Thursday, June 30, 2005

Cats: The Saga (not the musical)

I married in 1974, one day after graduation from college. I know this doesn't sound like the beginning of any cat story, but bear with me. I married a dog person. This is not to say that I don't like dogs, I do, in fact I am an "animal of any type" person. (I don't count snakes, spiders, scorpions or the Texas cockroach as animals and there are many wild animals I would "admire from afar". Although the Texas cockroach is large enough to saddle, bridle and ride.) But when you are dirt poor, both pursuing graduate degrees and have to live in bare minimum apartment housing with hand-me-down donated furniture and cars...there is just no place for a dog.

Then after a year of med school, marriage and into apartment #3, I found him. He was there in a little cage at one of those tacky mall pet stores in North Dallas, all alone. The sign said he was $10 and that he had no papers. He looked Siamese to me and when he stuck his little paw through the cage and did the little "mew", I was hooked. Ten dollars was a big deal but I forked it over and "Shamroc" came home. He turned out to be as pure a Siamese cat as I ever had. He thrived and became my "child". The GPP tolerated him and very slowly grew to like him.

Shamroc loved jerky treat, the type you feed dogs. All you ever had to do was say "jerky treat" and he would come running from wherever he was hiding. Pat your hands on your shoulders and he would jump up into your arms. He never hesitated or seem to wonder if you would catch him, he always had that confidence. He was the best traveler I had. We lived in Texas and would make the long trek to Roanoke, Virginia at Christmas time. Shamroc had a pillow in the front seat. He sat quietly for about fifteen minutes and then would curl up and go to sleep. When we stopped to eat, he would eat and drink a little and use his portable box and then curl back up and sleep. No loud crying. No hysterics. There was only one thing or creature he was afraid of. That would be Bozo.

Bozo was a gerbil. We actually had Bozo before Shamroc. He lived in a big glass aquarium with a running wheel, a little play house, a water dispenser and food bowl. He loved his cedar shavings and the bedding material he could shred into his nest. He loved sunflower seeds and as a treat, Fruit Loops. At Christmas we would give him a little branch of the Christmas tree for his own and hang Fruit loops on the short needles. Then we watched as he took and ate all the ornaments. When these were finished off, he chipped up the little branch and incorporated it with the bedding fluff in his nest. (for that outdoor smell)

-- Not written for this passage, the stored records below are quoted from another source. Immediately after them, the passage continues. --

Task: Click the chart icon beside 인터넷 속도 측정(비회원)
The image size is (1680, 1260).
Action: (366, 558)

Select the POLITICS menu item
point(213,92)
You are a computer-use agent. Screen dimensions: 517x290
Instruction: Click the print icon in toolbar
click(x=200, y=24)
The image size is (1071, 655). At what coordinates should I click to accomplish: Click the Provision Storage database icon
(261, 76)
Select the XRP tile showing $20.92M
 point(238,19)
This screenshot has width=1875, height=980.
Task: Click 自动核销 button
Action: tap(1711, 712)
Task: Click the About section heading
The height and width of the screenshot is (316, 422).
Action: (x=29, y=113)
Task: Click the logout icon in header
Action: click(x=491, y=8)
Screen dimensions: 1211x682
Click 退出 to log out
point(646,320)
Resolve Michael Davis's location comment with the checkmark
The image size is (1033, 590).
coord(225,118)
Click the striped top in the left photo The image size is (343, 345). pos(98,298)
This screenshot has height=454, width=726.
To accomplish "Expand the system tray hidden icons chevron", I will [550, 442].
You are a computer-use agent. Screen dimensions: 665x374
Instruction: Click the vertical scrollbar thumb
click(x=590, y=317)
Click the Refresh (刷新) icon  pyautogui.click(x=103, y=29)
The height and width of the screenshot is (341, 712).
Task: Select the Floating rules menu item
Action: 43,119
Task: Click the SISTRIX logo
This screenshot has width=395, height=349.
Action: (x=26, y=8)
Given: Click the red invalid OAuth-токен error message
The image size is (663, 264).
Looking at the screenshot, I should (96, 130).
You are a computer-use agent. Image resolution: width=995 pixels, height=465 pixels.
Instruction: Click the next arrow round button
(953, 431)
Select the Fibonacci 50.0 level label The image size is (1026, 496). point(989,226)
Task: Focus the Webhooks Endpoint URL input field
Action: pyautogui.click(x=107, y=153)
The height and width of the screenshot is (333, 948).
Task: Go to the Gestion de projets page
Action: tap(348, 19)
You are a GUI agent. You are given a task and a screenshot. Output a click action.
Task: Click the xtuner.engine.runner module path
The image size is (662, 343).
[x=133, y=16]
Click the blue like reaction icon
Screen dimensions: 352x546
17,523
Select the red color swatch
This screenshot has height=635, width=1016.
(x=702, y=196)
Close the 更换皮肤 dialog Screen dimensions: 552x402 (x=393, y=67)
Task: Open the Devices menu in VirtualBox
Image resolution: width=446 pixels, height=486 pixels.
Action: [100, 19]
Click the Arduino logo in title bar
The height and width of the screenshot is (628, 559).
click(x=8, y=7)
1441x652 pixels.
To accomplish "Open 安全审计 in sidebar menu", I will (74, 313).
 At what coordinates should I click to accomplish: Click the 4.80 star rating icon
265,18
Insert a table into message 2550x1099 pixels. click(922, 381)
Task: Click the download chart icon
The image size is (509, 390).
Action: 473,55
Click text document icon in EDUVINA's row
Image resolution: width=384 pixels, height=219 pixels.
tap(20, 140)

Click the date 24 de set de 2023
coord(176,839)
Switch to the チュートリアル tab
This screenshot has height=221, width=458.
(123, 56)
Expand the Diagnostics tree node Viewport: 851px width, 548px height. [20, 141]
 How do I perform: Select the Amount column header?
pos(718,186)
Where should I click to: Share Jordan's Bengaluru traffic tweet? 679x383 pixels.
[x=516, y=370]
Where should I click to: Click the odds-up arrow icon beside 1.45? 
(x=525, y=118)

Shamroc was very curious about Bozo, maybe he thought he was his next meal. We kept a sturdy wooden lid with square holes, a kind of lattice pattern, on top of the aquarium. Shamroc could get a paw down through the hole but nothing more. Perhaps it was because Shamroc once reached his paw tentatively into Bozo's home and Bozo bit his paw pad, that he became afraid of this little creature. I don't know, but he was very afraid.

Bozo became the proud owner of a clear round exercise ball. Put the gerbil in the ball, close the lid and let them out on the floor, wide open spaces, places to see and explore. Bozo quickly became adept at running one direction or another inside the ball to make it move. He could go down the hall, into the different bedrooms, kitchen, wherever he wanted. With this new mode of transportation and the freedom it afforded, Bozo set out to learn about his world. He was most curious about Shamroc, probably as curious as Shamroc had once been about him. Unfortunately, the paw pad biting incident had rid the cat of any desire to know or be in close proximity to this gerbil. He was, however, mystified by the ball. How could it move on its own? What was that fuzzy brown thing inside? Bozo sees Shamroc, his little legs start churning fast and the ball moves straight for the cat. Shamroc sits quietly, then as if he recognizes the gerbil and that Bozo is coming straight for him in the ball, he jumps two feet off the floor and starts running away. Down the hall, to the bedroom, through the bath and back to the hall, hotly pursued by a gerbil in a clear ball.

Shamroc, the Brave, chased by a "mouse", how denigrating.